According to the U.S. Department of State Trafficking in Persons Report (2010), there are approximately 14,500 to 17,500 people trafficked to America each year. The vast majority of these people are women and children. In October of 2000, the Victims of Trafficking and Violence Act of 2000 (22 U.S.C. 7101) was passed in order to “combat trafficking in persons, especially into the sex trade, slavery, and involuntary servitude, to reauthorize certain Federal programs to prevent violence against women, and for other purposes.”

The cold truth is that these people are treated as mere commodities and traded or used in whatever fashion their captors can make the most money. This often means working in the sex industry in “professions” such as prostitution,  mail order marriage, or sex workers. Another common “profession” for these women is forced laborers in various industries, which often results in labor, health, and human rights violations. Often these women’s only offense is the desire for a better life.
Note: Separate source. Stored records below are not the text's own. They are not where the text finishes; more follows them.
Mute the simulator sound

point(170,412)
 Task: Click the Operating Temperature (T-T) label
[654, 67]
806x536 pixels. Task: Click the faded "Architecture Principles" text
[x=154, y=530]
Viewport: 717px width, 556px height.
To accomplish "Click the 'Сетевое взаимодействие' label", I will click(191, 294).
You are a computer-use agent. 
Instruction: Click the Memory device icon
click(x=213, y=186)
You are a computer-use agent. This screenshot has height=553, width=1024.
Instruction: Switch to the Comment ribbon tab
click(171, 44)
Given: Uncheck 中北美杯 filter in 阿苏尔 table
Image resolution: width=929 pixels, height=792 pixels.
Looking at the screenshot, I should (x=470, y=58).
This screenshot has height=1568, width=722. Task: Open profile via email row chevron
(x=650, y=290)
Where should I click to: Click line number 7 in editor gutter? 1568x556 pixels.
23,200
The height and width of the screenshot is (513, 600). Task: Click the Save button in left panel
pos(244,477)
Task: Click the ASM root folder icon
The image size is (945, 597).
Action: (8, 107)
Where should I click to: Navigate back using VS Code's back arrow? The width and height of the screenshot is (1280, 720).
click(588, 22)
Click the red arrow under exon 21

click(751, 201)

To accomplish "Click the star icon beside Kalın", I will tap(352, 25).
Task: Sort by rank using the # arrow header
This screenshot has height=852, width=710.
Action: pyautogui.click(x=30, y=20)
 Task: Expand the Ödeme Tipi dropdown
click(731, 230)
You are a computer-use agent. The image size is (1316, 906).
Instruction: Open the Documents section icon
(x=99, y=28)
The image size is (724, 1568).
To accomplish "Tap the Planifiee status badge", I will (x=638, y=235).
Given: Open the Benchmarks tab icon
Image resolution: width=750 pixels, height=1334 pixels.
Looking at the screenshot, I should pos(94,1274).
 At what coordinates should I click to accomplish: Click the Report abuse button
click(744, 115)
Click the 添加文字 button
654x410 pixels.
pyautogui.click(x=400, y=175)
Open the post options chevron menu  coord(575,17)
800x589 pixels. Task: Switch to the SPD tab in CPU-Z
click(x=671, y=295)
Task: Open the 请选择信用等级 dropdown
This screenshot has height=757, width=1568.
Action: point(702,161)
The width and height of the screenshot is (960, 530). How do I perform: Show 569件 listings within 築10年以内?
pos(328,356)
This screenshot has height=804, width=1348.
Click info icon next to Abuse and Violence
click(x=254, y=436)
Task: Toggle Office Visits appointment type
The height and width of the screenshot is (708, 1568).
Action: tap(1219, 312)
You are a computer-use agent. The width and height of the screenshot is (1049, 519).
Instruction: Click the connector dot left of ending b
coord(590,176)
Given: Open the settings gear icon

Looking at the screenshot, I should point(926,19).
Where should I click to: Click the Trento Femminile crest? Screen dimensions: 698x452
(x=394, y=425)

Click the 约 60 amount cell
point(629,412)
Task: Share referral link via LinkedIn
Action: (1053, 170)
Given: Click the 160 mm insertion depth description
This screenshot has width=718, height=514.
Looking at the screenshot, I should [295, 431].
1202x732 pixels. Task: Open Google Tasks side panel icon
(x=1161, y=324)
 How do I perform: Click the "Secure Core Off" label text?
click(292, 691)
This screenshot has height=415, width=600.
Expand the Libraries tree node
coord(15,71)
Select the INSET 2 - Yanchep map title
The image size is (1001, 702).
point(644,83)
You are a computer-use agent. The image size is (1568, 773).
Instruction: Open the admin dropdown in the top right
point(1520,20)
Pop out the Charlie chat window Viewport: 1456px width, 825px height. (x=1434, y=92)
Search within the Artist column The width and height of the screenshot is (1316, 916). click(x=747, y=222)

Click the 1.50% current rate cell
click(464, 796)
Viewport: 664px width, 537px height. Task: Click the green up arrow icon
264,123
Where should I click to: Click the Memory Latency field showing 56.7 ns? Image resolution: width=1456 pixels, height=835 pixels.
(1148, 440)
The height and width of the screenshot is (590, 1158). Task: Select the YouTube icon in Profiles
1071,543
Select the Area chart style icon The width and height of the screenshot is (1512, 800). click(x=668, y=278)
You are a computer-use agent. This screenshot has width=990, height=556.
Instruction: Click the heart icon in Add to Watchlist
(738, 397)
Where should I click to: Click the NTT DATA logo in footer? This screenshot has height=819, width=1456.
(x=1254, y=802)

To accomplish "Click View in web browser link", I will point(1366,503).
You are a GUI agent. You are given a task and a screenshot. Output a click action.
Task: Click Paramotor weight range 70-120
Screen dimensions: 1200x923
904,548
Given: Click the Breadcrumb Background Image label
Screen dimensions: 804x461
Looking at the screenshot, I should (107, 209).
Traffickers target poverty-stricken and uneducated women by coercing them with the promise of work in America as maids or nannies.  As these women are virtually cut off from their families, friends and home, they have no way out of this modern-day slavery. Children are also targeted for these reasons but they also face another threat: adoption. The underground adoption markets consists of  people who want to adopt but are unwilling to undergo legitimate adoptive programs. The children are often stolen or coerced from their families and homes and brought to America being sold to adoptive families. According to the United Nations,  Mexico is the number one “supply center” for children brought to the United States for this purpose.